Saturday, January 17, 2009

Anxious

I haven't felt like blogging much lately. The subject matter doesn't seem to change. However, I remind myself that the subject matter is the reason for the blog. The only thing that I can tell you at this point is that I have a lot of anxiety because I know the dreadful feeling that chemo will bring and I'm dreading it. Yet I'm getting anxious because the next treatment will put me at the half way mark. I need to get back to work so that I am not facing foreclosure on my home, in the near future, yet I realize that the chemo won't allow me to work. So I'm trying to put together a plan with a timeline for renewing my job search. I keep telling myself that 2.3 million women have survived breast cancer in the US and I'm looking forward to being in that number but so much goes into it, so it's easier said than done. I'm not a person who likes to sit around and this house and these walls and even my own bed are starting to drive me crazy. Mom spends much of her time cooking for me and trying to make sure that I eat. So I eat and I eat, I'm actually tired of eating. I eat things now that I would never eat before. I worry about eating sugar because my reading tell me that sugar feeds cancer. I love sugar. Mom brought me Ensure which I don't even want to entertain drinking. Drinking is hard for me. I think I figured out why. I've had heartburn and Indigestion these last couple of weeks another reason my stomach stays so up set. I figured that out when I called the Dr. this week to get some help with Mouth sores. They gave me a cocktail of Lanacane, Benadryl and Malox. Not only did it help he mouth sores, it also settled my stomach.

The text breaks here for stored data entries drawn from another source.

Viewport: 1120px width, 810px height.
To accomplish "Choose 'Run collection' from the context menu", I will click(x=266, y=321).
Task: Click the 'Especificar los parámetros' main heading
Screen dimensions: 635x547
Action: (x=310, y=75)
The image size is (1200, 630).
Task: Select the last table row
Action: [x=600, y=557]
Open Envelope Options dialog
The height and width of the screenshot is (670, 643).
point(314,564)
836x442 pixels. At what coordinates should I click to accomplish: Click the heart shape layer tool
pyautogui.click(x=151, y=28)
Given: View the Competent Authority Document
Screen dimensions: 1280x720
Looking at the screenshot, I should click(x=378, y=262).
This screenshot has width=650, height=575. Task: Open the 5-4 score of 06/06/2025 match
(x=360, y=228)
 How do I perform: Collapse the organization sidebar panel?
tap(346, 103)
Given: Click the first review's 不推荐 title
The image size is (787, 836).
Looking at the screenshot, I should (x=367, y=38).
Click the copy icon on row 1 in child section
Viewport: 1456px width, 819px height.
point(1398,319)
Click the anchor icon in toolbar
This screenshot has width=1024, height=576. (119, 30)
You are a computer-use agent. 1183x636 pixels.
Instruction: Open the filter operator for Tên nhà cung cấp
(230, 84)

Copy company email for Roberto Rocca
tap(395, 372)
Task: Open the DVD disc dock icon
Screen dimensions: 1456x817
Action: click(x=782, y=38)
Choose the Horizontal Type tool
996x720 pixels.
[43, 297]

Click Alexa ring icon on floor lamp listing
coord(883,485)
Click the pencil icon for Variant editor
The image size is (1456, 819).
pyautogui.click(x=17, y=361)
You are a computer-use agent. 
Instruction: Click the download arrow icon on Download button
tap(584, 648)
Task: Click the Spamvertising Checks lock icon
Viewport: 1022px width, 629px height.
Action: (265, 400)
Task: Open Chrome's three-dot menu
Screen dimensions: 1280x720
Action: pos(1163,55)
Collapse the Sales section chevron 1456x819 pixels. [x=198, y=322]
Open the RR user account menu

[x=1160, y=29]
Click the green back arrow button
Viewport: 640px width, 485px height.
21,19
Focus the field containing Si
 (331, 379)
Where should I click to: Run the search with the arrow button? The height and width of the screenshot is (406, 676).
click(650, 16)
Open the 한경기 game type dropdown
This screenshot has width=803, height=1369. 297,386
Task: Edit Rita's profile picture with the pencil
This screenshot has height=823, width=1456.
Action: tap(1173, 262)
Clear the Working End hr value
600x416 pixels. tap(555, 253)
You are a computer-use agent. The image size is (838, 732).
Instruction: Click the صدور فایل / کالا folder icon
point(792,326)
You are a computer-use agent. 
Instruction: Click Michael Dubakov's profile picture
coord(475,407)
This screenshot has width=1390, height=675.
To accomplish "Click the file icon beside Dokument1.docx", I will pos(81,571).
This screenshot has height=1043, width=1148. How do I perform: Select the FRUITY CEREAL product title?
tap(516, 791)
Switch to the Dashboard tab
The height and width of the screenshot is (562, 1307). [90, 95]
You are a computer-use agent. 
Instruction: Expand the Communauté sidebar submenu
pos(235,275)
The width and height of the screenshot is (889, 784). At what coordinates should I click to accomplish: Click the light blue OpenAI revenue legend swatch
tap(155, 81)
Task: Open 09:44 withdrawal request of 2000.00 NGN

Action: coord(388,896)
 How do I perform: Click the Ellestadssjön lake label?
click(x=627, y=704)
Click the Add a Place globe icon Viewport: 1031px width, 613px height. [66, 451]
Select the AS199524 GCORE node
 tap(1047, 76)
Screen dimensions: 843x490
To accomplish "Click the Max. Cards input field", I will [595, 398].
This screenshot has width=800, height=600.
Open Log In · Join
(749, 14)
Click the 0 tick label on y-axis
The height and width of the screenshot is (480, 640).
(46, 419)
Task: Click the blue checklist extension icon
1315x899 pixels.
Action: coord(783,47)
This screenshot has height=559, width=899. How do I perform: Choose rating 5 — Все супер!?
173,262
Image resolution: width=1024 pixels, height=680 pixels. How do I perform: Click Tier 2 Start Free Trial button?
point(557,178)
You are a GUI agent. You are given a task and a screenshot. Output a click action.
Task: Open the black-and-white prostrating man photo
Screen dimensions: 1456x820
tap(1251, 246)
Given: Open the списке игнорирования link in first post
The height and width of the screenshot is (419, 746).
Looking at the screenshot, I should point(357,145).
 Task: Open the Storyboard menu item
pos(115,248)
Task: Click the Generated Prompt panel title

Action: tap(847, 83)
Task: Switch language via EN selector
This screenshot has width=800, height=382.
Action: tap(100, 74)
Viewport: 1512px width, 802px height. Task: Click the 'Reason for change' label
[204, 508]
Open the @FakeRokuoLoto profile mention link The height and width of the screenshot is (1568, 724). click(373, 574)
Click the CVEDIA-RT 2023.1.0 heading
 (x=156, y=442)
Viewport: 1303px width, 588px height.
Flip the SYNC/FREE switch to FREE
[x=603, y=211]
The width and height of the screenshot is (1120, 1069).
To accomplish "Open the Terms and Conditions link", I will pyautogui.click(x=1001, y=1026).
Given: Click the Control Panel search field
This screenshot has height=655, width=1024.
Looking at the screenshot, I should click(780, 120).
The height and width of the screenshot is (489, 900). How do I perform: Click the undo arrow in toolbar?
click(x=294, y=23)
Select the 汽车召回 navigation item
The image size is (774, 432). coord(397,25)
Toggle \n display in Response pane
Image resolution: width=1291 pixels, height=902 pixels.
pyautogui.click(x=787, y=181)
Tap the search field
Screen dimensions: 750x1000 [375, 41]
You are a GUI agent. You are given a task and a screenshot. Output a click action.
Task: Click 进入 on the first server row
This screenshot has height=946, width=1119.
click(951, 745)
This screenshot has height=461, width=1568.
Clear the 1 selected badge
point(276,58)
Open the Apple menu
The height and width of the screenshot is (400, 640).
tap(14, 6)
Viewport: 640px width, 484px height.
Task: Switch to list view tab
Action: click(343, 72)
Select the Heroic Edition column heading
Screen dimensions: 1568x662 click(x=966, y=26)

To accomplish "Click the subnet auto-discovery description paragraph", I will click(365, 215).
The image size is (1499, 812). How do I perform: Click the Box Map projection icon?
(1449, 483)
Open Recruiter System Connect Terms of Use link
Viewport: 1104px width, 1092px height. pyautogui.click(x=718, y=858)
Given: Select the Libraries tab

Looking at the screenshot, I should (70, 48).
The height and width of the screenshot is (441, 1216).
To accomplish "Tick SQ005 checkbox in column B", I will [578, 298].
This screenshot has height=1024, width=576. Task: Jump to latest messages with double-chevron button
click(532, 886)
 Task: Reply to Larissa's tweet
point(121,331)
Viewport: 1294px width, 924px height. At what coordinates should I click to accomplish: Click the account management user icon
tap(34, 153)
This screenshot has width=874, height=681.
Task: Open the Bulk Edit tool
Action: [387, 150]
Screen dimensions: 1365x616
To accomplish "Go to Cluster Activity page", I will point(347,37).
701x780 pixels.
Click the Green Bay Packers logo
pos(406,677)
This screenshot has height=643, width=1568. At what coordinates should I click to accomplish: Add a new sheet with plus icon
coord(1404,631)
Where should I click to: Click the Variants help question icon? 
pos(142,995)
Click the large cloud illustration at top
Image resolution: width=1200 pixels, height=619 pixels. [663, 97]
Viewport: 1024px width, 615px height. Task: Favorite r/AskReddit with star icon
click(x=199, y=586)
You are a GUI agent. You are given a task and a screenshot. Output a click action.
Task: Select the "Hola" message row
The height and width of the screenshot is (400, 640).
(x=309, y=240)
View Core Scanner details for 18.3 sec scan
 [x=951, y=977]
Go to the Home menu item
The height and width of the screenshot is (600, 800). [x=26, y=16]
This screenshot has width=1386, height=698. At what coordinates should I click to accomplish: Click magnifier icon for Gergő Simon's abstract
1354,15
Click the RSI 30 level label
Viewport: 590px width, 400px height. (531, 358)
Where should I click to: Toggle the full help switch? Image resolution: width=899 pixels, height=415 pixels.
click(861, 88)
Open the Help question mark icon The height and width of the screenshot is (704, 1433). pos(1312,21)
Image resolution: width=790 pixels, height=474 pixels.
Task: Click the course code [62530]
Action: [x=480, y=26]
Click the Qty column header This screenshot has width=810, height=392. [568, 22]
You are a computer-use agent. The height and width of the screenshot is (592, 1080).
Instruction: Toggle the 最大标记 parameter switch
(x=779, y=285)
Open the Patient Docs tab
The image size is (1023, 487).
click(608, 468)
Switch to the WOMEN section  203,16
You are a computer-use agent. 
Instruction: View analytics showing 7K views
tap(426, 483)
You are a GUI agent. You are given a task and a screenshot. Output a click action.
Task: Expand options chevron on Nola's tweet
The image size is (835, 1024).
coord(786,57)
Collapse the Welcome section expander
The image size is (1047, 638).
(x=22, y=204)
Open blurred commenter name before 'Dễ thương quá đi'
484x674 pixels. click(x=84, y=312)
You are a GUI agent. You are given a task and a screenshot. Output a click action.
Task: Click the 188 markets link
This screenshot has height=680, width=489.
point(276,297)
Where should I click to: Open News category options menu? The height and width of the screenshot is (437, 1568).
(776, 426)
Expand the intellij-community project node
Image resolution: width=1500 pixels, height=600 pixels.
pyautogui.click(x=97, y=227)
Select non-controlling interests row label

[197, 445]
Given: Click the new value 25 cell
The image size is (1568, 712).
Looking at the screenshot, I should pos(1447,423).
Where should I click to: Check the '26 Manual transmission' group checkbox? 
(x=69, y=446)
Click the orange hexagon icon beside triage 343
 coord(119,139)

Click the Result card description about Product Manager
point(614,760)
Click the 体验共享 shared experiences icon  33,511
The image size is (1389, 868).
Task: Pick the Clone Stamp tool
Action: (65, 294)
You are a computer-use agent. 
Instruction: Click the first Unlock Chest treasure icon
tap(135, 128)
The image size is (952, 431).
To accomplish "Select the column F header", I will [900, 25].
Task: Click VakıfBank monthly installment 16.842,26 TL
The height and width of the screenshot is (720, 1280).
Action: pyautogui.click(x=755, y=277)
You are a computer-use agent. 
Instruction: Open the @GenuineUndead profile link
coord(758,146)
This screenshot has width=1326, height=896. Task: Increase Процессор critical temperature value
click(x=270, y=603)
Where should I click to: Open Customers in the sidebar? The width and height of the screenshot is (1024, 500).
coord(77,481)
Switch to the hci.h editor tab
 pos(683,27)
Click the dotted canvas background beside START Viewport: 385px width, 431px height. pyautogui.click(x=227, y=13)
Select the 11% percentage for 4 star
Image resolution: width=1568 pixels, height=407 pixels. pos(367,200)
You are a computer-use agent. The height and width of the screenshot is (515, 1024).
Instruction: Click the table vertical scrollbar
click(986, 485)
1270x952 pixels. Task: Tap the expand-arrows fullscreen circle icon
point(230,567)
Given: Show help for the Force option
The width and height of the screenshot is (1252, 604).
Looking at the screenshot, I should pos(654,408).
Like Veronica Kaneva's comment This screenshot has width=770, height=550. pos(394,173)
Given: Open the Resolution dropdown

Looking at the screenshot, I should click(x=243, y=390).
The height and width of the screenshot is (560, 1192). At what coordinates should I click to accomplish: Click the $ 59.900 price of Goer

I went to the club today and I was feeling pretty dry. I drank five or six bottles of water today along with some Gatorade and did not have to go potty. That's seriously dry. It let's me know that changing my chemo day to Mondays is probably a good decision because that gives me all week to go back to the Dr. for IV fluids.

I want to go to church. I can't make up my mind to go and I'm not sure why. I go out other places and I've even been to other churches. Tyler asked me why I couldn't make up my mind to go and I told her I was afraid of catching a cold. I don't know I will have t0 pray on it and find the courage.

Tyler cleaned house today and Breyen has gone back to some of her old ways. I just keep praying.

It's late so I suppose I should go to bed so If I decide to go to church I can get up.